Business and Financial Law

Florida Bankruptcy Court Districts and Requirements

Navigate Florida bankruptcy: Learn the jurisdictional rules, mandatory filing prerequisites, and powerful state asset exemptions.

Bankruptcy is a legal process for individuals and businesses to eliminate or repay debts under the protection of the federal court system. All bankruptcy cases in Florida are governed by Title 11 of the United States Code and the Federal Rules of Bankruptcy Procedure. Navigating the bankruptcy process requires understanding the court structure and the preliminary steps that must be completed before a petition can be accepted.

Florida’s Federal Bankruptcy Court Districts

The state of Florida is divided into three federal judicial districts: the Northern District, the Middle District, and the Southern District of Florida. A filer must file their case in the district where they have been domiciled, resided, had their principal place of business, or had their principal assets for the greater part of the 180 days immediately preceding the filing.

The Southern District serves the southeastern portion of the state, with major divisional offices located in Miami, Fort Lauderdale, and West Palm Beach. The Middle District covers the central region, operating through divisions in Tampa, Orlando, Jacksonville, and Fort Myers. The Northern District encompasses the panhandle and the upper part of the state, with divisional offices in Tallahassee, Gainesville, Pensacola, and Panama City.

Understanding Bankruptcy Chapters Available in Florida

Individuals and businesses primarily seek relief under three main chapters of the Bankruptcy Code, each serving a different financial situation. Chapter 7 is known as liquidation bankruptcy, providing a discharge of most unsecured debts through the sale of non-exempt assets by a court-appointed trustee. This option is used by individuals and businesses with limited income and few assets, offering a relatively quick path to debt relief, often completed in three to six months.

Chapter 13 is a reorganization bankruptcy designed for individuals with a steady, regular income. They are permitted to keep their property while repaying some or all of their debt over a three- to five-year period under a court-approved plan.
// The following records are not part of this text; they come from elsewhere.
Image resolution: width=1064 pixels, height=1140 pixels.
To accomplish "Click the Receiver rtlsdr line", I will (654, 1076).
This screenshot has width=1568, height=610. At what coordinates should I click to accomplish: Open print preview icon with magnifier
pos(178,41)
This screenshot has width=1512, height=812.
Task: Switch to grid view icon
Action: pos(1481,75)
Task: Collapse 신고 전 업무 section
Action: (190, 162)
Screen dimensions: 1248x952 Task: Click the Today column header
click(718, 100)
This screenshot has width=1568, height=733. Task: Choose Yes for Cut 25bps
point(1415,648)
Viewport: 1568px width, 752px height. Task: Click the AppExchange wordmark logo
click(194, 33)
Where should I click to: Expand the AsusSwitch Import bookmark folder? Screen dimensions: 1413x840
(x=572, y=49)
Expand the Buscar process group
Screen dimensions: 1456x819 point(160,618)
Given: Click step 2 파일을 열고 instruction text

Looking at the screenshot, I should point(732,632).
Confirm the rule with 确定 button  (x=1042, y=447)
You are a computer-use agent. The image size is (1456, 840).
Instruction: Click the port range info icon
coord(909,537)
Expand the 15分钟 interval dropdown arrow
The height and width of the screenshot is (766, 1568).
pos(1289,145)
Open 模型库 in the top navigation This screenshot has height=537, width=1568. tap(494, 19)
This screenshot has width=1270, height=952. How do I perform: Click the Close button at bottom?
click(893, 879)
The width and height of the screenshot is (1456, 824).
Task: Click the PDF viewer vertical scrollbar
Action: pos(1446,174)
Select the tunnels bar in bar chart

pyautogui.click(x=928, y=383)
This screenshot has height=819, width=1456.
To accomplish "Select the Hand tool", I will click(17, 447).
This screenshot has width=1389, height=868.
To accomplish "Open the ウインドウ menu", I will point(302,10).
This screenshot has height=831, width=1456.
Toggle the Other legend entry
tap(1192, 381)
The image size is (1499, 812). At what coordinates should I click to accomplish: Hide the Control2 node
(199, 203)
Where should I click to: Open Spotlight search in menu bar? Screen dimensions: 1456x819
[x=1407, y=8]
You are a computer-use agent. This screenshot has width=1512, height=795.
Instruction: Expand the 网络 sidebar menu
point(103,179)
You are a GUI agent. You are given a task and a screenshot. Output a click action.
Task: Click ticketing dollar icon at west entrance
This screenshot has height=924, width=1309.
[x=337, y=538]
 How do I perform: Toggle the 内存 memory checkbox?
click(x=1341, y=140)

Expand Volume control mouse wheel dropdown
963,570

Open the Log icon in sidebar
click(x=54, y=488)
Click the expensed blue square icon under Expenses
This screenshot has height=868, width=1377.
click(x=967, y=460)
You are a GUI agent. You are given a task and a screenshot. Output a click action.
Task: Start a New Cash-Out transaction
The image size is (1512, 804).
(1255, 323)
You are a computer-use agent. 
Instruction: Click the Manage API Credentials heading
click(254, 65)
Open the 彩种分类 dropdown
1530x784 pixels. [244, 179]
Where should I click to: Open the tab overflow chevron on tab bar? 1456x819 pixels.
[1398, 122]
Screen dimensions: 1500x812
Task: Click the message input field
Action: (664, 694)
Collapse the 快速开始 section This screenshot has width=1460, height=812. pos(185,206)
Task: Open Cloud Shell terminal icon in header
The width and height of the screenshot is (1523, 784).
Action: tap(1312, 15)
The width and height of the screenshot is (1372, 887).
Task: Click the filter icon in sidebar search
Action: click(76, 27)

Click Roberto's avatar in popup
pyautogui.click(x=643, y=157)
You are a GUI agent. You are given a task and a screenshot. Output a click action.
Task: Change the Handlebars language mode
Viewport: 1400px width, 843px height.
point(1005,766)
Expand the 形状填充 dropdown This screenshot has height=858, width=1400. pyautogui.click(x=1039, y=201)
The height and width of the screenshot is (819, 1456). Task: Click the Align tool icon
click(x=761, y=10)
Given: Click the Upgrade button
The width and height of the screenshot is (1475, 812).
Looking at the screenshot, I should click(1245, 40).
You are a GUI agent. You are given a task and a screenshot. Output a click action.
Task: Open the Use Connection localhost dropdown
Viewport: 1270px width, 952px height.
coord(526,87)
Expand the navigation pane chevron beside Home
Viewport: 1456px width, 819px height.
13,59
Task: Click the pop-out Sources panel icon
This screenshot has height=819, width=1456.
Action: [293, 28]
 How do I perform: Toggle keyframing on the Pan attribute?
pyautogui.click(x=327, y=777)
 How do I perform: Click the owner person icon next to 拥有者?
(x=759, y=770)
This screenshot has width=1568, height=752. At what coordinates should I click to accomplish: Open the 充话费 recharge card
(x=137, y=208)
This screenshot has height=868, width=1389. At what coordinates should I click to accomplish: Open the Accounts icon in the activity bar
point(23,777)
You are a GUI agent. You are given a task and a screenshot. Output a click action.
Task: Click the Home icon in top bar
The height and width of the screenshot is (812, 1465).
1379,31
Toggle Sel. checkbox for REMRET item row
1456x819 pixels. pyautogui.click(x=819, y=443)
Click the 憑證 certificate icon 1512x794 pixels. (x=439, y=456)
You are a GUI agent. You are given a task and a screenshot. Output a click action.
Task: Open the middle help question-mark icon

The plan is funded by the debtor’s disposable income, which is the amount remaining after deducting necessary living expenses.

Chapter 11, while most often used by corporations and partnerships to restructure their debts and continue operations, is also available to individuals whose debt amounts exceed the limits for Chapter 13.

Preliminary Requirements Before Filing

Before an individual debtor can file a bankruptcy petition, federal law mandates the completion of a credit counseling course from an approved provider. This course must be taken within the 180-day period immediately preceding the filing date and is designed to explore alternatives to bankruptcy. The debtor must file the Certificate of Credit Counseling completion with the court when the petition is submitted, or the case may be dismissed.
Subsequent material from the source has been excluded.